I am a big fan of post apocalyptic stories. I love the Stand, and Mad Max, and pretty much any zombie movie. And I loooooove zombies. Every kind. The shambling rotted George Romero (may he rest in peace) zombies, or the running wild eyed “infected” zombies. And everything in between. The remake of Dawn of the Dead did kind of a good mix between the Romero zombies and the 28 days later zombies, which was really entertaining.
Oops there I go again off on a tangent chasing butterflies (bad example, I hate bugs even butterflies ick).
This film was also a limited run, so it was kind of a surprise hit in the U.S., and made quite a bit of money despite of the fact that it wasn’t in theaters everywhere. I think that really boils down to the fact that the script was tight as hell and the acting was spot on. Moments that spotlighted brilliantly the extreme spectrum of human emotion.
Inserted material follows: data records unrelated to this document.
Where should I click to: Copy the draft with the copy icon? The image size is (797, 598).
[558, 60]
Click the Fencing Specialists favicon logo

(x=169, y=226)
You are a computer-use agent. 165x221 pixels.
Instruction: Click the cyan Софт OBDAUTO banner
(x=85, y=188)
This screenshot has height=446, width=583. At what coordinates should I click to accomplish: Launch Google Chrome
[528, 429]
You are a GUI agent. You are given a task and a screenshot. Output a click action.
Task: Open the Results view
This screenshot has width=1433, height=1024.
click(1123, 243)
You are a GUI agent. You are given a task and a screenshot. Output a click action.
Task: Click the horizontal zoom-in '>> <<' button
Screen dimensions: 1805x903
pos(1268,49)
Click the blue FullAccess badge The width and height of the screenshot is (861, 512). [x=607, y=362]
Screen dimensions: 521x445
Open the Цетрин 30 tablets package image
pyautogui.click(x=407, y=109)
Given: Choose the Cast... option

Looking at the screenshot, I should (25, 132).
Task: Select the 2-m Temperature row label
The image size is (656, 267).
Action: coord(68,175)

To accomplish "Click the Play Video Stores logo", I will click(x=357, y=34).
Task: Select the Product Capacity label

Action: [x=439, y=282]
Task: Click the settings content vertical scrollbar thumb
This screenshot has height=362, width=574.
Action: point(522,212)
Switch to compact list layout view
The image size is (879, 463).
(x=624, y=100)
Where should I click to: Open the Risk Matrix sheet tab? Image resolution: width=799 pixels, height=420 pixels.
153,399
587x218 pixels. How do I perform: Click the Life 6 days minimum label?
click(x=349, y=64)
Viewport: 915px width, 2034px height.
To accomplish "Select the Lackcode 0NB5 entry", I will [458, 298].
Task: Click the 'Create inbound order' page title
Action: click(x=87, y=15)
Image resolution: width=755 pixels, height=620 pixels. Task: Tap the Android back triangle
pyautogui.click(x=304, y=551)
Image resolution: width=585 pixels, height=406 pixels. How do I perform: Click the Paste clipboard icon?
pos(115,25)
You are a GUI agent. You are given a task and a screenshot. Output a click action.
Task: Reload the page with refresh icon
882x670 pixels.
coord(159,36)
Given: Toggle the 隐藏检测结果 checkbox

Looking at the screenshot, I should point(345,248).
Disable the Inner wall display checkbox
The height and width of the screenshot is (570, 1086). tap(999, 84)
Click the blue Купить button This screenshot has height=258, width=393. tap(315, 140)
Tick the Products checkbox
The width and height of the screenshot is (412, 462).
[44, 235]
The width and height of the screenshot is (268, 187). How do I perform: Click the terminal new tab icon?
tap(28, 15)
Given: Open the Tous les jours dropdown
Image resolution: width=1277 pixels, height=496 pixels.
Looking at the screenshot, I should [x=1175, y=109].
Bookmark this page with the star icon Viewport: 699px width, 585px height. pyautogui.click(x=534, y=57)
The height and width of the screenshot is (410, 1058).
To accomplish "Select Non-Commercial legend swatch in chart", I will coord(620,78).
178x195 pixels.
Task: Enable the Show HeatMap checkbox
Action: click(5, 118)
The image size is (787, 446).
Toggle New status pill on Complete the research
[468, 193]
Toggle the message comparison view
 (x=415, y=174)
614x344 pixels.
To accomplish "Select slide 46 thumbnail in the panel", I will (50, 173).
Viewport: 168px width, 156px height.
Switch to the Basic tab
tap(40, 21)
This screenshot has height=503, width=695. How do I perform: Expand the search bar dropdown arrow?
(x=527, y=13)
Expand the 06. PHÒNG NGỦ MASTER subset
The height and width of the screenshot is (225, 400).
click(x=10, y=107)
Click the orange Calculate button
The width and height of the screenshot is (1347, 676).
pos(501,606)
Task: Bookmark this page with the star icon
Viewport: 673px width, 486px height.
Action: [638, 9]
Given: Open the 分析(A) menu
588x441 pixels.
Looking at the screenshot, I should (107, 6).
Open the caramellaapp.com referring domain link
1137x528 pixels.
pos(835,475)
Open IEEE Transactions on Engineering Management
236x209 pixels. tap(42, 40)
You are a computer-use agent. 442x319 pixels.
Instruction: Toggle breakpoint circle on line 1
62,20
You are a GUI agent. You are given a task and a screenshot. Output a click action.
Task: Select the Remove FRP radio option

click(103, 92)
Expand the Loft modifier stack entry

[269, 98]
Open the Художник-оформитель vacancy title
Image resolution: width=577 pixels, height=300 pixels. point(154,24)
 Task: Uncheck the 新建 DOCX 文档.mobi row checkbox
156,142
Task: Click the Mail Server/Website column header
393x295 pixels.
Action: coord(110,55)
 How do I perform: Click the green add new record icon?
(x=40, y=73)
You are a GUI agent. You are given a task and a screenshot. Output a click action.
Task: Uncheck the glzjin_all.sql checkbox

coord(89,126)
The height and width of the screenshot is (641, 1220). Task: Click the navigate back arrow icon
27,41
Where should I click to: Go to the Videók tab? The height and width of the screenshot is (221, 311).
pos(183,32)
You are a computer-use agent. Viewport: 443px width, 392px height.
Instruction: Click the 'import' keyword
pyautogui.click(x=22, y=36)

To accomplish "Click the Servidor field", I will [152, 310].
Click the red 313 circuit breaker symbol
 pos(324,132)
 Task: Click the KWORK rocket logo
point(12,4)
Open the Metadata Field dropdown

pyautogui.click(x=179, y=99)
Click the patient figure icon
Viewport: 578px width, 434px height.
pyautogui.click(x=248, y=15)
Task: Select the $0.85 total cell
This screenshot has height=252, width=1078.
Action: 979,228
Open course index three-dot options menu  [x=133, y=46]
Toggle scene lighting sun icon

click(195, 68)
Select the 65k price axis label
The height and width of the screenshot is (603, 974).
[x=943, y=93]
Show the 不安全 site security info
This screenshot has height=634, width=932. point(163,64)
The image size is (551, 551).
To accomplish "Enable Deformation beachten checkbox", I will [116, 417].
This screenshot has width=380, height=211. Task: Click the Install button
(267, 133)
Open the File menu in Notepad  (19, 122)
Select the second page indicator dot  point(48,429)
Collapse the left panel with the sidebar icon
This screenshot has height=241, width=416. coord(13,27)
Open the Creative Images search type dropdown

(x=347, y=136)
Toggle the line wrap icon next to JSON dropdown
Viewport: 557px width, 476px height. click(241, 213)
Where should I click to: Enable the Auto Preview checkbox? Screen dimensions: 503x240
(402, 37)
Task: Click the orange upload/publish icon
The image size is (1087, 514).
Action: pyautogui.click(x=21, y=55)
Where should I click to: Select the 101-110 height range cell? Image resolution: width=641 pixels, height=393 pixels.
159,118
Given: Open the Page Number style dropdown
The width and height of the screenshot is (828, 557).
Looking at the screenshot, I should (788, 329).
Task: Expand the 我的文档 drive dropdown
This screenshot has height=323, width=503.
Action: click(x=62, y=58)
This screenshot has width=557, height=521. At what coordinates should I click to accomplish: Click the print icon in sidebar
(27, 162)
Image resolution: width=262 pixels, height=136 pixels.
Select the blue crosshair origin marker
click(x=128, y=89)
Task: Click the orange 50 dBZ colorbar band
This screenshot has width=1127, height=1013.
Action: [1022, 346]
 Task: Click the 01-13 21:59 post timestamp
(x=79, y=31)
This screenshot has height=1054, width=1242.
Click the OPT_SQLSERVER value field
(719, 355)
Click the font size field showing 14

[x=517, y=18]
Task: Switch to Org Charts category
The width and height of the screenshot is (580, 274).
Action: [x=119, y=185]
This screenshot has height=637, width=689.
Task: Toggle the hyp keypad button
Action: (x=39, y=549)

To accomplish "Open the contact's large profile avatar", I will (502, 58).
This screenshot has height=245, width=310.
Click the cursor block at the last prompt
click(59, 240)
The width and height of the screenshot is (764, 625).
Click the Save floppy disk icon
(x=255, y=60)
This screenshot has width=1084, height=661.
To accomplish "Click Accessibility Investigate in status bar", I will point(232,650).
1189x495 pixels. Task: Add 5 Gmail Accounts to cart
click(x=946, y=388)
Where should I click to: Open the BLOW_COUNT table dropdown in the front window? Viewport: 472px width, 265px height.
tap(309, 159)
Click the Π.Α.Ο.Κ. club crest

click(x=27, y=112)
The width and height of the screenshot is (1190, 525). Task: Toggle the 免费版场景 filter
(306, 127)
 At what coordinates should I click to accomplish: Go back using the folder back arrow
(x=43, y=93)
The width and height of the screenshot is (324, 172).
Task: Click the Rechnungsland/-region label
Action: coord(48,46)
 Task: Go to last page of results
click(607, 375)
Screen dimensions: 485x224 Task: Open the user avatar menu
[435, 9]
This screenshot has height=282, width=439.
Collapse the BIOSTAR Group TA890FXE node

The entire back third of the movie shows just how much men’s morals and beliefs can be pushed in times of struggle. It is both sick and also highlights the difference between the military men in that section of the movie and the main character who cares very deeply.
I remember leaving the theater both shocked and happy. I always come away with a deep sense of joy when a movie affects me like this. That leaves me with questions and lingers for a while. I can almost always tell when it’s going to be one of “those” movies, it’s like a little tingle in the back of my neck that spreads the rest of the way through me. That thrill when it hits you right in the gut.
Even if you are not a fan of the horror genre (and if you are reading this blog, you might want to be, cause half of the movies we own are horror!) this is a great movie. It has a lot more to offer then just zombies.